Media keeps Clinton's Teflon shield intact

0 Comments | Insight on the News, June 30, 1997 | by L. Brent Bozell, III

Memo To: The President From: A Pal Subject: Why Paula Jones Isn't a PR Problem

Maybe you've already heard this from Bruce Lindsey, but I thought I'd drop you this note to help you relax a bit.

It may not look good for you right now, with all the networks leading their broadcasts with the Paula Jones Supreme Court decision. Most of the media bigwigs have put on their strategist's hats again, suggesting that a quick settlement or a speedy trial is the only way out of your Paula public-relations problem. But why listen to them? They also said you were toast over Gennifer Flowers -- but they dropped the story and it went away. They're a lot like your average trooper-arranged date: Their talk-show bluster may say no, but their minimal coverage says yes. Yes, they can be had.

You can continue to drag this one out because the press will let you do it. When Paula announced her intention to sue in February 1994, their coverage was close to zero. I know, I know, this goes entirely against the grain of journalism today. When a delusional gay man charged the late Cardinal Bernardin with sexual advances, offering no evidence, it made no difference. The media ate it up. And look what they're doing to Marv Albert! But you're in a different league.

When Paula actually filed suit, the networks gave the story less than one-fourth the coverage Anita Hill got in the first five days of her bimbo eruption against Clarence Thomas. The networks did no sympathetic features on sexual harassment from superiors, no pieces on Washington reaction to the lawsuit, no biographies of Jones. Instead, the talk-show gang echoed Carville's trailer-trash attacks. Newsweek called her a "dogpatch Madonna." that's media to your liking.

Bob Packwood only could dream of the media coverage you've been given. Finding a pattern of harassment was their journalistic mission in his case. Finding any ungentlemanly pattern in your life, on the other hand, is degrading and hurts the country. You laugh, but it's true!

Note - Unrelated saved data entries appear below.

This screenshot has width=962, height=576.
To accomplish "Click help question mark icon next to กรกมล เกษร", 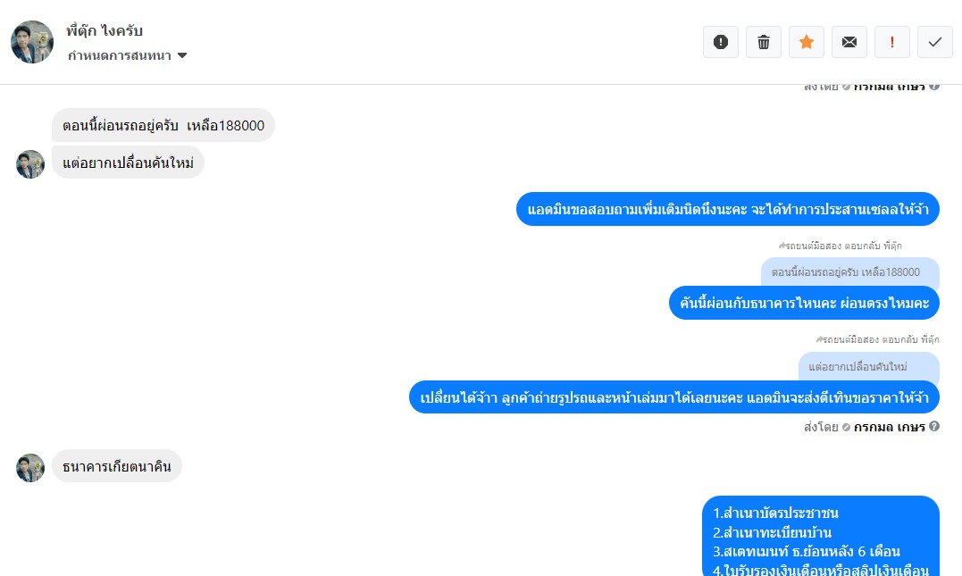I will pos(933,426).
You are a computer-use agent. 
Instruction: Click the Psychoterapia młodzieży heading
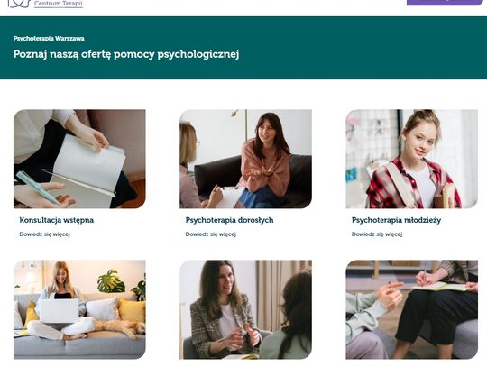(396, 220)
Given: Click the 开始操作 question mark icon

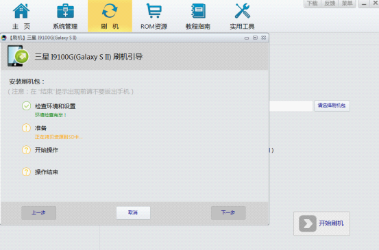Looking at the screenshot, I should pos(26,150).
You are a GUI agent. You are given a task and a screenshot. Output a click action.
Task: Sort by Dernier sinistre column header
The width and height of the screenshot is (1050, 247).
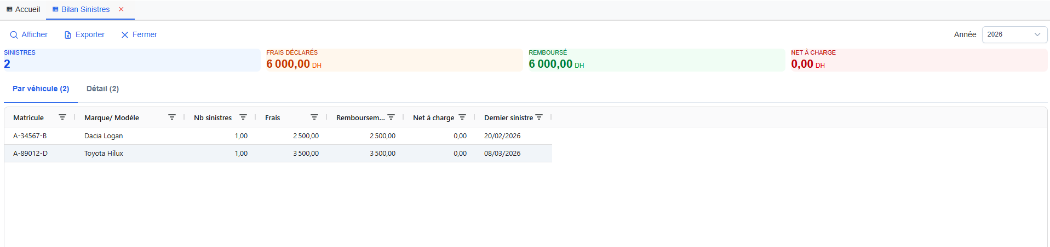[508, 117]
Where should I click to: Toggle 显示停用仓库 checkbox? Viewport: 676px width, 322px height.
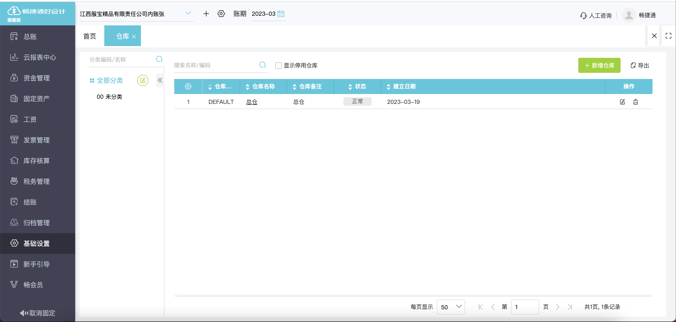tap(279, 65)
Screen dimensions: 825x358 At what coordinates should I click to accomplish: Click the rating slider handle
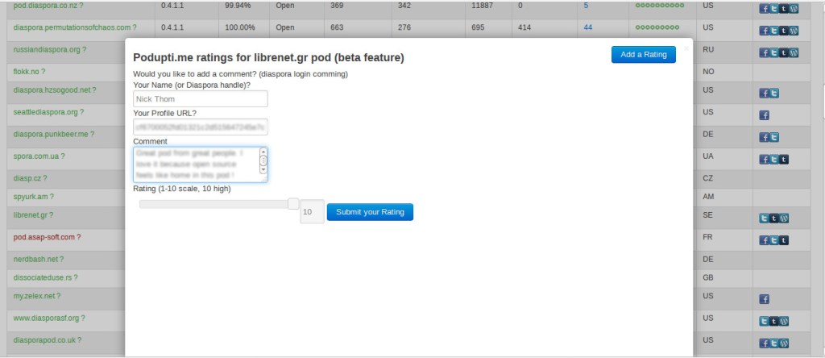tap(293, 204)
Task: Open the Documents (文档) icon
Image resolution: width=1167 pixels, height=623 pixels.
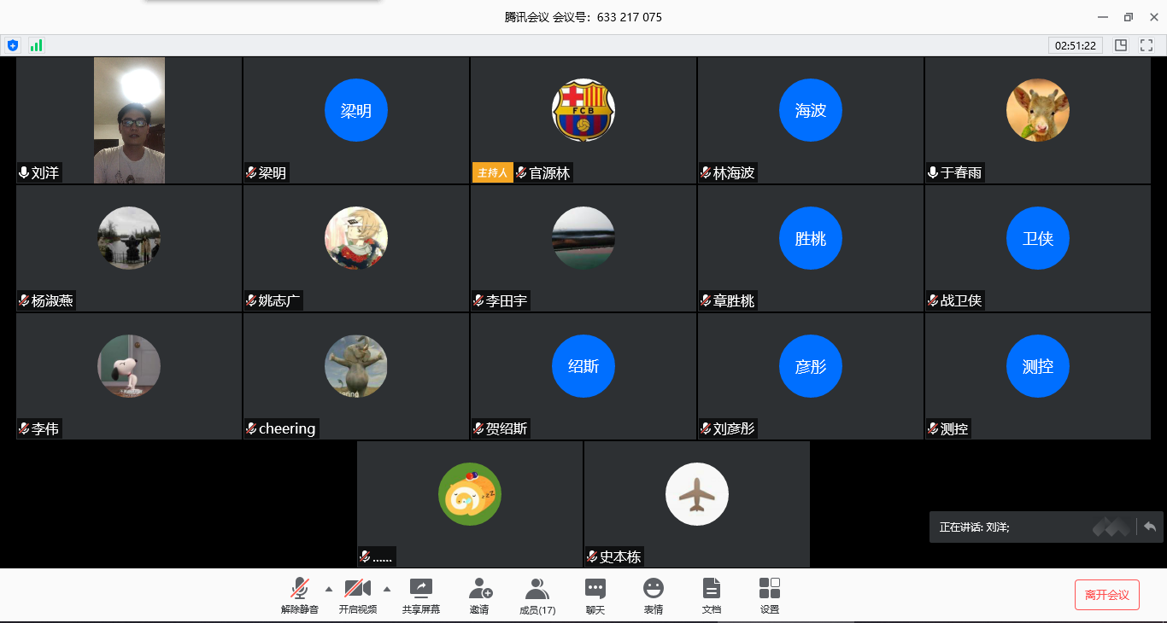Action: click(x=712, y=596)
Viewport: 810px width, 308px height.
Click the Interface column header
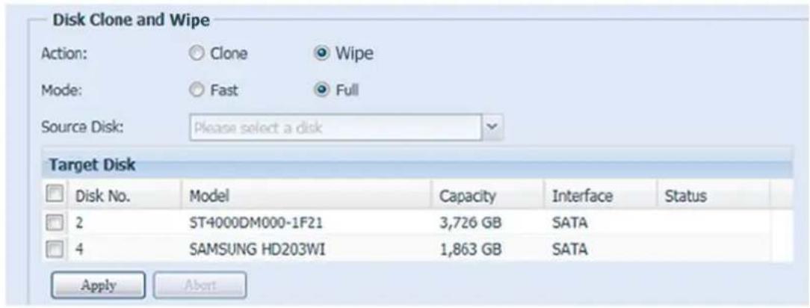582,196
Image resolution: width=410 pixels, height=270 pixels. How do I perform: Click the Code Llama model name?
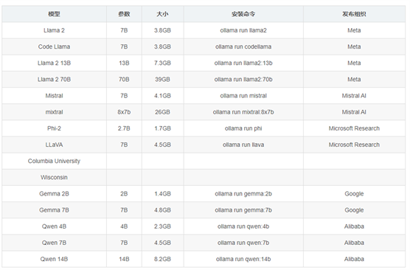coord(54,46)
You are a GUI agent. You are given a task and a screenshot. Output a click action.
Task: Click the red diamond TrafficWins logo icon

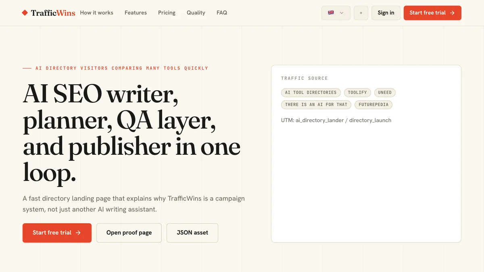(25, 13)
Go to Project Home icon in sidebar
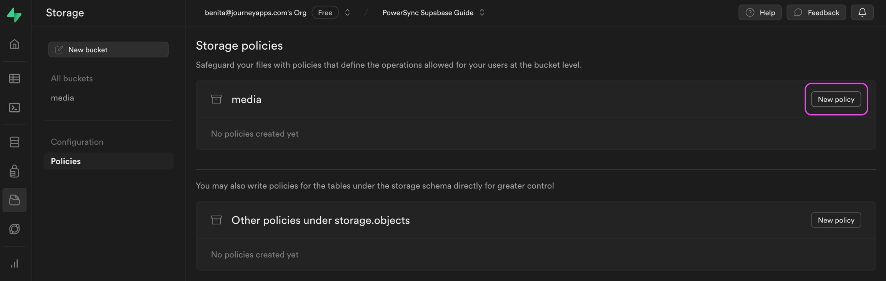 14,44
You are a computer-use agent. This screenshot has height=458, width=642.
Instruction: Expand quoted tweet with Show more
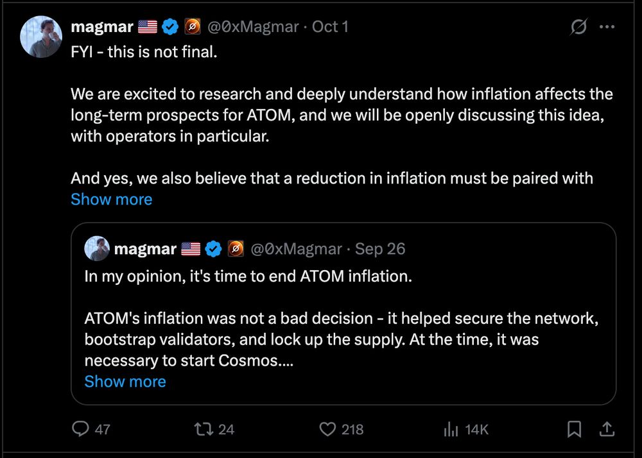point(125,381)
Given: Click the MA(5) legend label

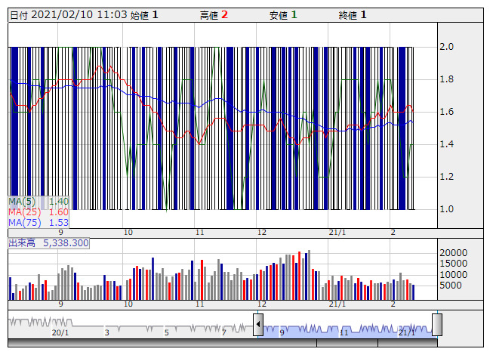Looking at the screenshot, I should [x=22, y=202].
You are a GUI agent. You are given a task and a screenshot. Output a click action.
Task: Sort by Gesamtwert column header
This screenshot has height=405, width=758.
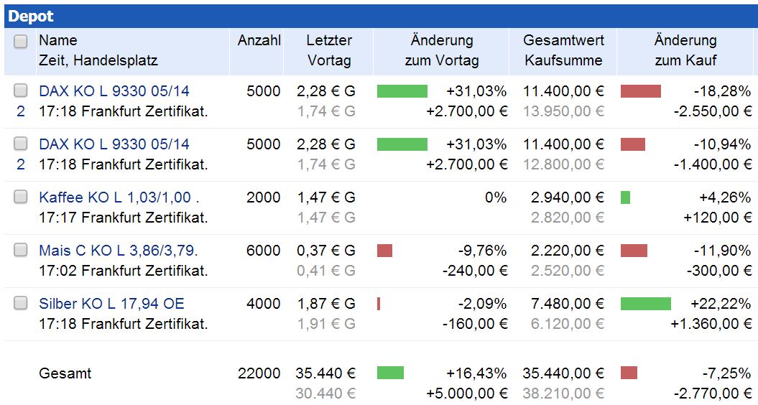(563, 41)
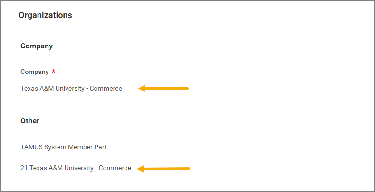Click the number 21 prefix in the Other section

(24, 168)
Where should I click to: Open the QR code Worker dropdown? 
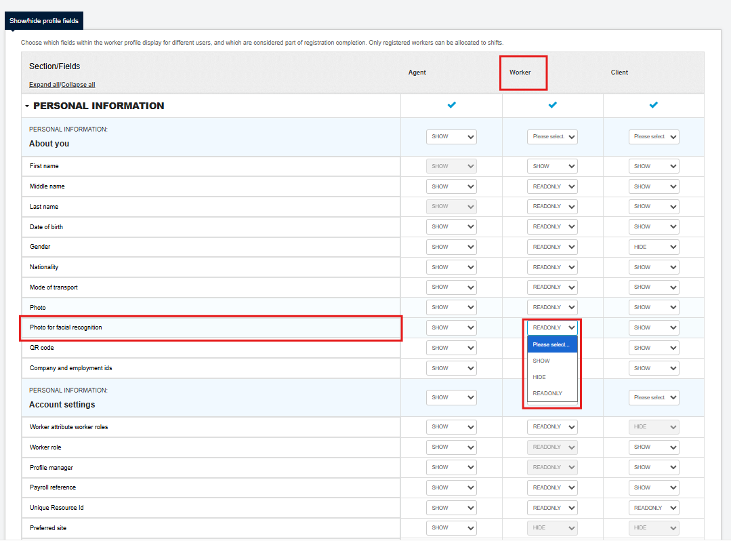[552, 347]
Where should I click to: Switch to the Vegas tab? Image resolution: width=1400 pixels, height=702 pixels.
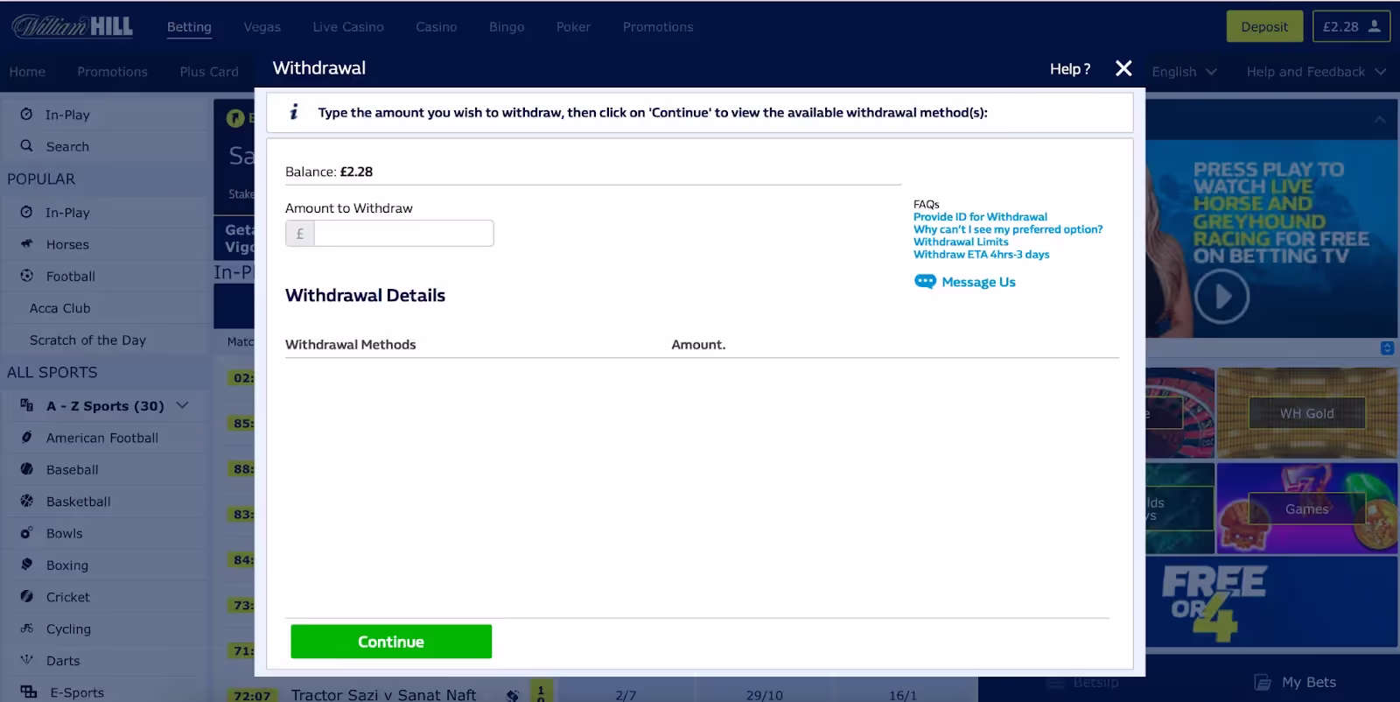(262, 27)
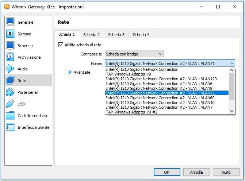The width and height of the screenshot is (245, 181).
Task: Open the Generale settings icon
Action: pos(10,22)
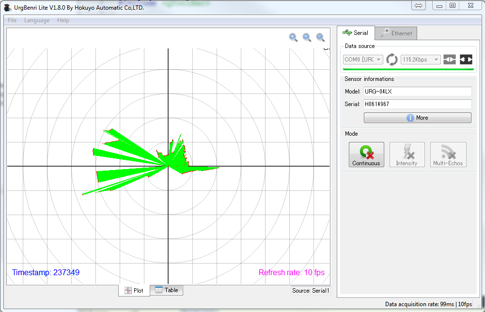Click the Serial number field

(417, 104)
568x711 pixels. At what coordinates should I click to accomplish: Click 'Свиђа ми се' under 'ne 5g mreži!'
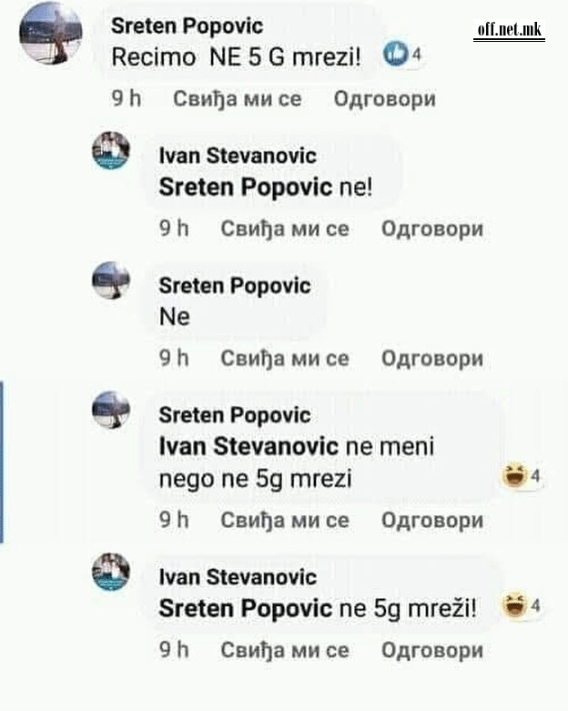[x=285, y=650]
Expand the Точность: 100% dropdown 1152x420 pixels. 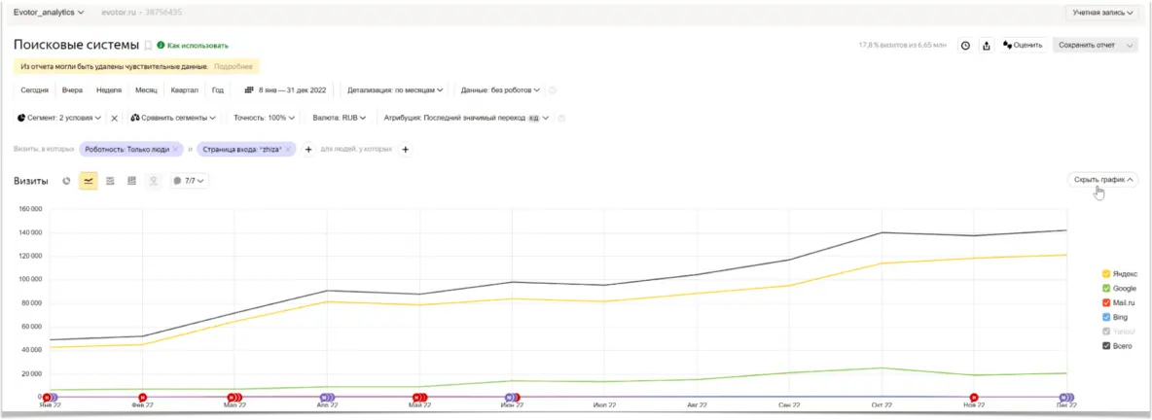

Remember when CBS aired a promo in June 1995 with an announcer suggesting: "If Senator Bob Packwood really did what all those women say he did, it probably would have cost him his job long ago in corporate America. So why not in Washington?" Then, they brought on your own consultant Mandy Grunwald to complain: "You not only keep your job, you become the most powerful chairman of the most powerful committee in the United States Senate." The announcer wondered: "Is Packwood too powerful to punish? A touchy subject on Eye on America." A partisan slam dunk! Can you imagine CBS asking you that question? Just look at the free pass Bob Schieffer gave you on Face the Nation just weeks ago.

The media could care less about Jones. In all of 1996, the four networks only did eight evening-news stories -- and you were up for reelection! Even when Stuart Taylor's devastating American Lawyer cover story said Paula had a compelling case, and the media grossly were negligent in ignoring it, the networks didn't touch it -- except for that Jeff Greenfield on ABC, and he's just told Don Imus you should continue to stall this case. If they couldn't imagine hurting you in 1996, why would they hurt you now?

So, they led the news with the Jones suit for one night. So what? None of them blinked when Susie Wright, your law-school student, tried to delay the Jones case until you'd crossed the bridge to the 21st century. They still haven't touched your sweetheart deal with the insurance companies, you know, that the America Spectator scoop last June about the Chubb Group and State Farm. Sexual-harassment insurance? What a concept! It gives "like a good neighbor, State Farm is there" a whole new meaning. But the same networks, who swarmed all over Bob Dole's loan to Newt Gingrich and its implications on Dole's lobbying clients, haven't bothered with what those insurance companies might want from you. They've forked out $900,000 for you to pay Bob Bennett's bills, and the entire media -- print and broadcast -- are taking a pass.

And one more thing: Have you noticed how, even when they do cover the story, no one dares to mention what it is you're accused of? Poor Marv. Everyone reported he's alleged to have "forced the woman to perform oral sex." No one got that explicit about you. Double standards are great.

I'm no lawyer, so I can't give you legal advice. But take it from me, your Jones PR problems technically aren't over -- because you never had them to begin with.